Data supplied.

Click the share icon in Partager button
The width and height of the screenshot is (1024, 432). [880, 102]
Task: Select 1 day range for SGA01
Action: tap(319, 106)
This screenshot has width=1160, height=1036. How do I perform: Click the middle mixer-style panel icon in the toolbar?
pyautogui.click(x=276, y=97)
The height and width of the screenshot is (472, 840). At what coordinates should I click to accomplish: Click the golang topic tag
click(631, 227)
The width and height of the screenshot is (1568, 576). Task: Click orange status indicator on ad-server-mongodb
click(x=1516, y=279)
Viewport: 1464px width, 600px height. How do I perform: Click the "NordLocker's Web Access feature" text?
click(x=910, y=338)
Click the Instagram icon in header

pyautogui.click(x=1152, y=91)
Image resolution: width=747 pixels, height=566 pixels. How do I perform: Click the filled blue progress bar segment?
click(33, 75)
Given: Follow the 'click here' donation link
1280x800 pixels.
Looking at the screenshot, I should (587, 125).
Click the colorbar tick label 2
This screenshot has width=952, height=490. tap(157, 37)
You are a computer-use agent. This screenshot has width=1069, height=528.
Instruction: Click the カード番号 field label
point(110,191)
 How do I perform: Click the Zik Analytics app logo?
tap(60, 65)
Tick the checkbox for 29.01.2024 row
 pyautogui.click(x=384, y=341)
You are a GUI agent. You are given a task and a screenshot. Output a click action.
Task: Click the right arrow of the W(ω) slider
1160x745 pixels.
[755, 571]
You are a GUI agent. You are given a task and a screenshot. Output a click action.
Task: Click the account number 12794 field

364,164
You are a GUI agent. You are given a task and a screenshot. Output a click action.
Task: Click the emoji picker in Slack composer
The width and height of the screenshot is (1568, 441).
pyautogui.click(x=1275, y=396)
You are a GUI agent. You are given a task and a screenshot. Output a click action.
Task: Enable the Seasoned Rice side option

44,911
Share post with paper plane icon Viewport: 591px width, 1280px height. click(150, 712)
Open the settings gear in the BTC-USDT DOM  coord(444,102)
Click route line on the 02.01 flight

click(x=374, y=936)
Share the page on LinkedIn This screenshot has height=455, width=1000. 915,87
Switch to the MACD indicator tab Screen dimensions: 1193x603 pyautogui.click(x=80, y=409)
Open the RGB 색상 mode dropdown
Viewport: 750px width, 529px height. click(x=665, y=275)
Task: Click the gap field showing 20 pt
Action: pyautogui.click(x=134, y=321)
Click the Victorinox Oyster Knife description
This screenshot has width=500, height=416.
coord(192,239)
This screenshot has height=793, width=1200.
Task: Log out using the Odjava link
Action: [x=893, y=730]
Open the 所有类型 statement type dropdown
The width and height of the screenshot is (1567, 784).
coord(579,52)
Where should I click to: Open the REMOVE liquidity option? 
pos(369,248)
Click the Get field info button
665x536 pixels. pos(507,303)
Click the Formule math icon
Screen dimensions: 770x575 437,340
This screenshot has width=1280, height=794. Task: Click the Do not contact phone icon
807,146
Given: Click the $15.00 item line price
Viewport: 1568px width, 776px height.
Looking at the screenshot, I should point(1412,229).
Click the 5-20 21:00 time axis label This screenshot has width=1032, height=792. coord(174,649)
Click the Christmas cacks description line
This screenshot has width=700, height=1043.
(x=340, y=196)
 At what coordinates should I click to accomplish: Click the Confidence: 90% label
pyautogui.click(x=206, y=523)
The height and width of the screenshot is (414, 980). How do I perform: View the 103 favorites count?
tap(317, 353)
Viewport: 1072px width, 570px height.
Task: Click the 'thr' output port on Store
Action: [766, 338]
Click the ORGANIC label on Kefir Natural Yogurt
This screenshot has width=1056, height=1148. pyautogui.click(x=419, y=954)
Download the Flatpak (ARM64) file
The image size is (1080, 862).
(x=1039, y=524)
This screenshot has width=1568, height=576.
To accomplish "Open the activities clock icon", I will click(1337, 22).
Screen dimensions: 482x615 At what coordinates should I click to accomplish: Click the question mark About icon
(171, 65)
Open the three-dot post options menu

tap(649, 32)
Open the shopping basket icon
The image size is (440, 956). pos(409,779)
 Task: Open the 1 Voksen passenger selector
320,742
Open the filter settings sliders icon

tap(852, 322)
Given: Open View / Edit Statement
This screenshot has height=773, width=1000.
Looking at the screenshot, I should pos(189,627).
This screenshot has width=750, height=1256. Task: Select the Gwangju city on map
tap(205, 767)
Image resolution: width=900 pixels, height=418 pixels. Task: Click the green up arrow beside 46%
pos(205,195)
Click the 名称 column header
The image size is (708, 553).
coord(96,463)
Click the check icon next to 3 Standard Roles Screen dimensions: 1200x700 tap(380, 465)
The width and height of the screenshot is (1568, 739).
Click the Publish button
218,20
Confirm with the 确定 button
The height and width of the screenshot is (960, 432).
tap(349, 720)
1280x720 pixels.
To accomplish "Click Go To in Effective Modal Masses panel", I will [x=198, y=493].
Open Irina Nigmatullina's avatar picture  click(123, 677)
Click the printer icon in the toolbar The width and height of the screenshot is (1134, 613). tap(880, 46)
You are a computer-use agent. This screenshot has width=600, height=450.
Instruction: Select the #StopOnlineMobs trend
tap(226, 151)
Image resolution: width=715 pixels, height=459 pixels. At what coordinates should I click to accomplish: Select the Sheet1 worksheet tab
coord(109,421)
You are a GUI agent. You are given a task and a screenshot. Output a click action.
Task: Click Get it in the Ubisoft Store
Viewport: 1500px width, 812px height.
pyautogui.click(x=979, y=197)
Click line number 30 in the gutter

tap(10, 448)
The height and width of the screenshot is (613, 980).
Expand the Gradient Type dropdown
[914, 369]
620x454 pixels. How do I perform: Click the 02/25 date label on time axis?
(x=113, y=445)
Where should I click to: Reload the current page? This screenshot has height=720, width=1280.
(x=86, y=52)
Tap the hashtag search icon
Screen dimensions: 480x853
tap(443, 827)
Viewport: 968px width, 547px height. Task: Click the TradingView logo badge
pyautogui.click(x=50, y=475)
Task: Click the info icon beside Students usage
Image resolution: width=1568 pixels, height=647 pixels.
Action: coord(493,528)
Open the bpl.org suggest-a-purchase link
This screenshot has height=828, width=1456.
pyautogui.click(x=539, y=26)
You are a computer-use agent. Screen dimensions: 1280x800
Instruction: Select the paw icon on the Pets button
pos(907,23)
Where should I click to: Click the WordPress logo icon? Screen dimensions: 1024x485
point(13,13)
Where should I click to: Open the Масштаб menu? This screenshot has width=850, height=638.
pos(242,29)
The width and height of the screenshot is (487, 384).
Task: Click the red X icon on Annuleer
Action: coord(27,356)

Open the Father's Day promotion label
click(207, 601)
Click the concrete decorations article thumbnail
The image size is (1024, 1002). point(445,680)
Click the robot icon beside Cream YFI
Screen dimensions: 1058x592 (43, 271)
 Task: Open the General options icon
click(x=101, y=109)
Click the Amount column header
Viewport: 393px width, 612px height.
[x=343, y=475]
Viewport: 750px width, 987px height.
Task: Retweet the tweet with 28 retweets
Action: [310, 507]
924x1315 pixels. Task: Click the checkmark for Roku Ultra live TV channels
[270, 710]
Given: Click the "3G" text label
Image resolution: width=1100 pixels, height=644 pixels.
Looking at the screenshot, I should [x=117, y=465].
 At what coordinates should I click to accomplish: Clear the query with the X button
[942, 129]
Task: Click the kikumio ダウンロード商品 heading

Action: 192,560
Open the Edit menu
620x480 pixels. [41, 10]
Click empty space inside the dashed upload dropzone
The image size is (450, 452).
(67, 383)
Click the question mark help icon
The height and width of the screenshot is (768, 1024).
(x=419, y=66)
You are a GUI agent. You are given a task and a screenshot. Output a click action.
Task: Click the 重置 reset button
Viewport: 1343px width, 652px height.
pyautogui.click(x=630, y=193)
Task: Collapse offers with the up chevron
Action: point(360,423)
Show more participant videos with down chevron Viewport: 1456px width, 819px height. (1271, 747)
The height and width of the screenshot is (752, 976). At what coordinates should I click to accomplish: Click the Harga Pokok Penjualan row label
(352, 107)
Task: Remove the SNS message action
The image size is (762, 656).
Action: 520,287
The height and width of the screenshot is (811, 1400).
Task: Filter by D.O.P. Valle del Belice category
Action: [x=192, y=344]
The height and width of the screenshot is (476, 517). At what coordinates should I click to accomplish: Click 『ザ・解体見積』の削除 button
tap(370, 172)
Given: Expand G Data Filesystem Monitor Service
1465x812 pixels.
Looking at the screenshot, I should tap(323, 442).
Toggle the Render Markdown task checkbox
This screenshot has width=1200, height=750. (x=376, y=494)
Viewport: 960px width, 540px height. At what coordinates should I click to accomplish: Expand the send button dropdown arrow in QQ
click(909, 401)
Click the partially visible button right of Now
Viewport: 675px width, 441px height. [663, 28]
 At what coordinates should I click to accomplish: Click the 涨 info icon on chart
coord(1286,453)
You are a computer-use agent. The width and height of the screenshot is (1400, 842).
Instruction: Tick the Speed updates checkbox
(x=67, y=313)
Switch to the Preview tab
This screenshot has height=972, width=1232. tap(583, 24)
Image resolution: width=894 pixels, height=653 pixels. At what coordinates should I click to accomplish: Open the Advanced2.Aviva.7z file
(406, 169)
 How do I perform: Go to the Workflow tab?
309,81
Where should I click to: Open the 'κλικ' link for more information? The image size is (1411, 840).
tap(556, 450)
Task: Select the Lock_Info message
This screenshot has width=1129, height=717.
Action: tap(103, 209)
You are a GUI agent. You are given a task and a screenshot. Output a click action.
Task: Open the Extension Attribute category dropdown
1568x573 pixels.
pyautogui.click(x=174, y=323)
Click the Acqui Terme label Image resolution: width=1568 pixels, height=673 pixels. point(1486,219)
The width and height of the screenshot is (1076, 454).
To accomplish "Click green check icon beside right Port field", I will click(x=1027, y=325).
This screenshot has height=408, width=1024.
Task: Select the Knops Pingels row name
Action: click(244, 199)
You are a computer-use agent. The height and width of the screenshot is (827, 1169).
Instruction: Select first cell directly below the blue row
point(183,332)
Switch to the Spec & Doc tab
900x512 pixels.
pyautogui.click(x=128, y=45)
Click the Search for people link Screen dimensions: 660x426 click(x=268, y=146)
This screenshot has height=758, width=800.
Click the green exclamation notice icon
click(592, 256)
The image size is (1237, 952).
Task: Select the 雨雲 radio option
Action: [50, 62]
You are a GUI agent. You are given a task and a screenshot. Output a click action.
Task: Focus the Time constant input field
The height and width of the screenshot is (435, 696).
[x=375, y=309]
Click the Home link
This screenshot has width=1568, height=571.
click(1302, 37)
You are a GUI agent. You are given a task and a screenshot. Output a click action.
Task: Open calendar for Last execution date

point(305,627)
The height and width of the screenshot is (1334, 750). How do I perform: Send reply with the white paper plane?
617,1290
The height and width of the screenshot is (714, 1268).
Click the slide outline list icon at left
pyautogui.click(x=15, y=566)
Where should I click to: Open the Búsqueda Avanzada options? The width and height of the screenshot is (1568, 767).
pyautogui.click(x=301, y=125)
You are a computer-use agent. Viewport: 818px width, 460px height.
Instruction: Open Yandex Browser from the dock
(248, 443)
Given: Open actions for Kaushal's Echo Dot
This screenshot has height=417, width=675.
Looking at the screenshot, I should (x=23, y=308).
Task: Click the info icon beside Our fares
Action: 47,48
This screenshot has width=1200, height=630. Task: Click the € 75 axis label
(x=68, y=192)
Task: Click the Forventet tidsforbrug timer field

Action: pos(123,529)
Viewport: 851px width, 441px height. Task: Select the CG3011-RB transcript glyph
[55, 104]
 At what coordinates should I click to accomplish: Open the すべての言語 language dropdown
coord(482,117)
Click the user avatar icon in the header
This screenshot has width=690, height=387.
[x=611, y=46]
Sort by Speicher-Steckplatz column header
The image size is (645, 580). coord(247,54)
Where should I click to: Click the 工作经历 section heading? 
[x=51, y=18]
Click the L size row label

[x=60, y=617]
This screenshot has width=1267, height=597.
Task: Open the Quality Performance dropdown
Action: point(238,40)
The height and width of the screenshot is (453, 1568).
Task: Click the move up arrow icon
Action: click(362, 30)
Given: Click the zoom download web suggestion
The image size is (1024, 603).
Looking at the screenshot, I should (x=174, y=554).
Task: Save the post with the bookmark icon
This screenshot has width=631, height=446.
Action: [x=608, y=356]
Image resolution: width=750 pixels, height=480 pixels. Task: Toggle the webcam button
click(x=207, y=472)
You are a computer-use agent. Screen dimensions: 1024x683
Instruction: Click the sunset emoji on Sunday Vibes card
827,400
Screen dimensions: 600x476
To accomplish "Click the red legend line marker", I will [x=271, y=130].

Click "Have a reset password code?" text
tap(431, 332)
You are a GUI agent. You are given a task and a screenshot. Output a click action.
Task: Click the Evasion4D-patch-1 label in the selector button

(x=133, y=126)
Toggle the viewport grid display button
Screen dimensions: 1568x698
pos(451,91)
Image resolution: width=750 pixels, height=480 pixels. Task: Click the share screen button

Task objective. Exactly as they appear, please write out the lines from the opening of the listing above down to the line containing "Task: Click the emoji", with both end lines included.

Expected answer.
Click the share icon in Partager button
The width and height of the screenshot is (1024, 432). [880, 102]
Task: Select 1 day range for SGA01
Action: tap(319, 106)
This screenshot has width=1160, height=1036. How do I perform: Click the middle mixer-style panel icon in the toolbar?
pyautogui.click(x=276, y=97)
The height and width of the screenshot is (472, 840). At what coordinates should I click to accomplish: Click the golang topic tag
click(631, 227)
The width and height of the screenshot is (1568, 576). Task: Click orange status indicator on ad-server-mongodb
click(x=1516, y=279)
Viewport: 1464px width, 600px height. How do I perform: Click the "NordLocker's Web Access feature" text?
click(x=910, y=338)
Click the Instagram icon in header

pyautogui.click(x=1152, y=91)
Image resolution: width=747 pixels, height=566 pixels. How do I perform: Click the filled blue progress bar segment?
click(33, 75)
Given: Follow the 'click here' donation link
1280x800 pixels.
Looking at the screenshot, I should (587, 125).
Click the colorbar tick label 2
This screenshot has width=952, height=490. tap(157, 37)
You are a computer-use agent. This screenshot has width=1069, height=528.
Instruction: Click the カード番号 field label
point(110,191)
 How do I perform: Click the Zik Analytics app logo?
tap(60, 65)
Tick the checkbox for 29.01.2024 row
 pyautogui.click(x=384, y=341)
You are a GUI agent. You are given a task and a screenshot. Output a click action.
Task: Click the right arrow of the W(ω) slider
1160x745 pixels.
[755, 571]
You are a GUI agent. You are given a task and a screenshot. Output a click action.
Task: Click the account number 12794 field

364,164
You are a GUI agent. You are given a task and a screenshot. Output a click action.
Task: Click the emoji picker in Slack composer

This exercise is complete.